[Data for this exercise]

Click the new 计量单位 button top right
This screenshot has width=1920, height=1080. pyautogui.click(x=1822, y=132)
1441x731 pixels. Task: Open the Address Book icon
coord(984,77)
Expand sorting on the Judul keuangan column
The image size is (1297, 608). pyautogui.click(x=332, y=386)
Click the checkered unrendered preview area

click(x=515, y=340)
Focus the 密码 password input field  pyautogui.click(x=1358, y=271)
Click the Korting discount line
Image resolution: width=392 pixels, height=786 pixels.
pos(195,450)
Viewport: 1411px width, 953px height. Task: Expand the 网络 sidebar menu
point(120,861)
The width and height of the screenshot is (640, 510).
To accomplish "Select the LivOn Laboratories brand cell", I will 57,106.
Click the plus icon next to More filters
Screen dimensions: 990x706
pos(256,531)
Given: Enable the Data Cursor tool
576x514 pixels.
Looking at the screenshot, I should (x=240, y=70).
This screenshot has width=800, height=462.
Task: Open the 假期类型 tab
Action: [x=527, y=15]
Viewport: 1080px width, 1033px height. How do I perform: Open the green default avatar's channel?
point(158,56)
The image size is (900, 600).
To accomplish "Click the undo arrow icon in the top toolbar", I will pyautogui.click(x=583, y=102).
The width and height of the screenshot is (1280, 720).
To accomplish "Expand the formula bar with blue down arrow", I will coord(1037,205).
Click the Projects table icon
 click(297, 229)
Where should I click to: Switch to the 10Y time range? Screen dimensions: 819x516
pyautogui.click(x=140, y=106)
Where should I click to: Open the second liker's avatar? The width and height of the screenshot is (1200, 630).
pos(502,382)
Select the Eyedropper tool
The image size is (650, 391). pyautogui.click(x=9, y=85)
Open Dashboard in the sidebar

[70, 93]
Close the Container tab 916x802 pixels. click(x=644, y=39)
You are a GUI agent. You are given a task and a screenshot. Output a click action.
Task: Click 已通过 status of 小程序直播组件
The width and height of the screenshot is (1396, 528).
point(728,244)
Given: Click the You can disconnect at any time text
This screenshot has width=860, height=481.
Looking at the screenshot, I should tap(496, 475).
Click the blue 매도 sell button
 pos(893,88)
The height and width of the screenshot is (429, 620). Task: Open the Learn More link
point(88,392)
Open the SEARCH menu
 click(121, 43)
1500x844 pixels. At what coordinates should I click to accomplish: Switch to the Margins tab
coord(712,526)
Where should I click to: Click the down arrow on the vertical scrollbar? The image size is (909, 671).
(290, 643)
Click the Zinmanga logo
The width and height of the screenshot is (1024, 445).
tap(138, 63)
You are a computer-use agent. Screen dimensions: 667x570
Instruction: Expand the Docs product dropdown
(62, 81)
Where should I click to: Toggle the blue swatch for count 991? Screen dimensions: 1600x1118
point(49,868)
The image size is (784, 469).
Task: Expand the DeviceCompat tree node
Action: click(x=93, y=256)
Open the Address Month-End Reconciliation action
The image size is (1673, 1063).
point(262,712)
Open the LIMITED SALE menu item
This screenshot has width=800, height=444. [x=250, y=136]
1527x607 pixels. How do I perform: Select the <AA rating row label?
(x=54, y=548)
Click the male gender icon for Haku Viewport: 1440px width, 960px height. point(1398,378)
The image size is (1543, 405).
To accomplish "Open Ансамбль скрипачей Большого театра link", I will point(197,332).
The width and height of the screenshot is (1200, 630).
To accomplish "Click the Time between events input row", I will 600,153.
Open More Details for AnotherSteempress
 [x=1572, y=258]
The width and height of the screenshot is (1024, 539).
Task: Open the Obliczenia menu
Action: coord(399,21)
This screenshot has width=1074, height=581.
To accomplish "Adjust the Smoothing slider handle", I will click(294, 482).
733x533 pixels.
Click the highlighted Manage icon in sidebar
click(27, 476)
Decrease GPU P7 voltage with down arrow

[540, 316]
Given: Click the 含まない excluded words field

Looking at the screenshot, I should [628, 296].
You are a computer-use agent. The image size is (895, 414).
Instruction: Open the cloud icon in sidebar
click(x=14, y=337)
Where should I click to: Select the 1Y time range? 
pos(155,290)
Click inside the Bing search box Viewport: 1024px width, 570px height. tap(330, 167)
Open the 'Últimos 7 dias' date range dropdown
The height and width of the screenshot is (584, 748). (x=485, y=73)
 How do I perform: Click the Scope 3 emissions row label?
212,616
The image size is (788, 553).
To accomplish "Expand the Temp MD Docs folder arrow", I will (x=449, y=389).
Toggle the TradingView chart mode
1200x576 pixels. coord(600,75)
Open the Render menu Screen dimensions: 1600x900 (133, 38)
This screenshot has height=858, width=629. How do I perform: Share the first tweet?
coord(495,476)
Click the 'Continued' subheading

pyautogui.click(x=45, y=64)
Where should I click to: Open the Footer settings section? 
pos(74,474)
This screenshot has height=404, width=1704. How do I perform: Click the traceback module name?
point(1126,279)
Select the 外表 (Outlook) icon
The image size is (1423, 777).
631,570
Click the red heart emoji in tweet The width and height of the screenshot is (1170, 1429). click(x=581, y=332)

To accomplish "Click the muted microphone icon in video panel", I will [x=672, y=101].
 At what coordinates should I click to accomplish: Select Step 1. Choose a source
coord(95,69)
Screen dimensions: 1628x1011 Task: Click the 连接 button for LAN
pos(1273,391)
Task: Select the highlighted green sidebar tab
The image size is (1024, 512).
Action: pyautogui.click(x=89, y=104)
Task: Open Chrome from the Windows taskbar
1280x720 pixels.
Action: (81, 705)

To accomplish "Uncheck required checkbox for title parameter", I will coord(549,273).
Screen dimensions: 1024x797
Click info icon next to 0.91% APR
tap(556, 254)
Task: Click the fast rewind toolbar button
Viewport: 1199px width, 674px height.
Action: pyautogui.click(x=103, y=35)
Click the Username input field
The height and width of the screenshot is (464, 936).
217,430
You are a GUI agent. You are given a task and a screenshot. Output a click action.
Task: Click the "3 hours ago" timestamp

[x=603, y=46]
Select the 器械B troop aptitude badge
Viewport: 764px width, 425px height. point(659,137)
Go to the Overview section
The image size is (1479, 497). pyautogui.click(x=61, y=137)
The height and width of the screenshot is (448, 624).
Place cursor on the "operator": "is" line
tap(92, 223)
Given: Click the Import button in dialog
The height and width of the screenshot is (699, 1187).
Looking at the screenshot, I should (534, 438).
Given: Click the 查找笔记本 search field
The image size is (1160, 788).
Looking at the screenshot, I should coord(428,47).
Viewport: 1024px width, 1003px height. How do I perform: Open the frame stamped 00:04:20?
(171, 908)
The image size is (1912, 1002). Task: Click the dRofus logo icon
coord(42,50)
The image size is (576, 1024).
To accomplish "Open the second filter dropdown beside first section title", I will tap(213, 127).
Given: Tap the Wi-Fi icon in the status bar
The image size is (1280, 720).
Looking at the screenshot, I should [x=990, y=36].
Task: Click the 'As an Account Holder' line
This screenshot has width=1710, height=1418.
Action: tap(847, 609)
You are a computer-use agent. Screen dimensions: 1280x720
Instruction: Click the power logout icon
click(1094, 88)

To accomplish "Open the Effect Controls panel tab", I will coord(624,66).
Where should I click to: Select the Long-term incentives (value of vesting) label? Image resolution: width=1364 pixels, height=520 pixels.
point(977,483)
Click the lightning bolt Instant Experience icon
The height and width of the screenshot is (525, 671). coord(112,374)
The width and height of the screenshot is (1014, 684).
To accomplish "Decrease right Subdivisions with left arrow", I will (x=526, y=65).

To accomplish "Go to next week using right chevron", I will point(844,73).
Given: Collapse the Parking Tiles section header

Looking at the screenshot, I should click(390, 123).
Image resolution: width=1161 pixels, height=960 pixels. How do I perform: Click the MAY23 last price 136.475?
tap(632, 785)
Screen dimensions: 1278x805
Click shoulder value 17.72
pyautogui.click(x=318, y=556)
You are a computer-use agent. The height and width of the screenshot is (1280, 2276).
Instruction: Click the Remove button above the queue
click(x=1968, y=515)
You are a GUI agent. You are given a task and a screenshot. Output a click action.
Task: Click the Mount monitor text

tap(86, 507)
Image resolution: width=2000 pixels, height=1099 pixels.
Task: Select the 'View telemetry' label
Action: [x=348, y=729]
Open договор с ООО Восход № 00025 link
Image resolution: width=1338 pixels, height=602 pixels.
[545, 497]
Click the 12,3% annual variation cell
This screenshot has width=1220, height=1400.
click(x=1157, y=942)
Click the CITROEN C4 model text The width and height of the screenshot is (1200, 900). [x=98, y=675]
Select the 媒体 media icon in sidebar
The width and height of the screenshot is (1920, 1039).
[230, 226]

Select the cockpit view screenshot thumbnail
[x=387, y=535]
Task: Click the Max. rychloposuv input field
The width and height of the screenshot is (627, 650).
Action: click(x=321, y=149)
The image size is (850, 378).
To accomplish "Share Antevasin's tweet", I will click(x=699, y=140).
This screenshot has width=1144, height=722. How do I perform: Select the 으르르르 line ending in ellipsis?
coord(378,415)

[/Data for this exercise]

### [Problem details]
Out of the data above, transcribe exactly and only the lines starting with the line that has "Click the lightning" and going on through the line that has "The image size is (850, 378).", both included.

### [Task output]
Click the lightning bolt Instant Experience icon
The height and width of the screenshot is (525, 671). coord(112,374)
The width and height of the screenshot is (1014, 684).
To accomplish "Decrease right Subdivisions with left arrow", I will (x=526, y=65).

To accomplish "Go to next week using right chevron", I will point(844,73).
Given: Collapse the Parking Tiles section header

Looking at the screenshot, I should click(390, 123).
Image resolution: width=1161 pixels, height=960 pixels. How do I perform: Click the MAY23 last price 136.475?
tap(632, 785)
Screen dimensions: 1278x805
Click shoulder value 17.72
pyautogui.click(x=318, y=556)
You are a computer-use agent. The height and width of the screenshot is (1280, 2276).
Instruction: Click the Remove button above the queue
click(x=1968, y=515)
You are a GUI agent. You are given a task and a screenshot. Output a click action.
Task: Click the Mount monitor text

tap(86, 507)
Image resolution: width=2000 pixels, height=1099 pixels.
Task: Select the 'View telemetry' label
Action: [x=348, y=729]
Open договор с ООО Восход № 00025 link
Image resolution: width=1338 pixels, height=602 pixels.
[545, 497]
Click the 12,3% annual variation cell
This screenshot has width=1220, height=1400.
click(x=1157, y=942)
Click the CITROEN C4 model text The width and height of the screenshot is (1200, 900). [x=98, y=675]
Select the 媒体 media icon in sidebar
The width and height of the screenshot is (1920, 1039).
[230, 226]

Select the cockpit view screenshot thumbnail
[x=387, y=535]
Task: Click the Max. rychloposuv input field
The width and height of the screenshot is (627, 650).
Action: click(x=321, y=149)
The image size is (850, 378).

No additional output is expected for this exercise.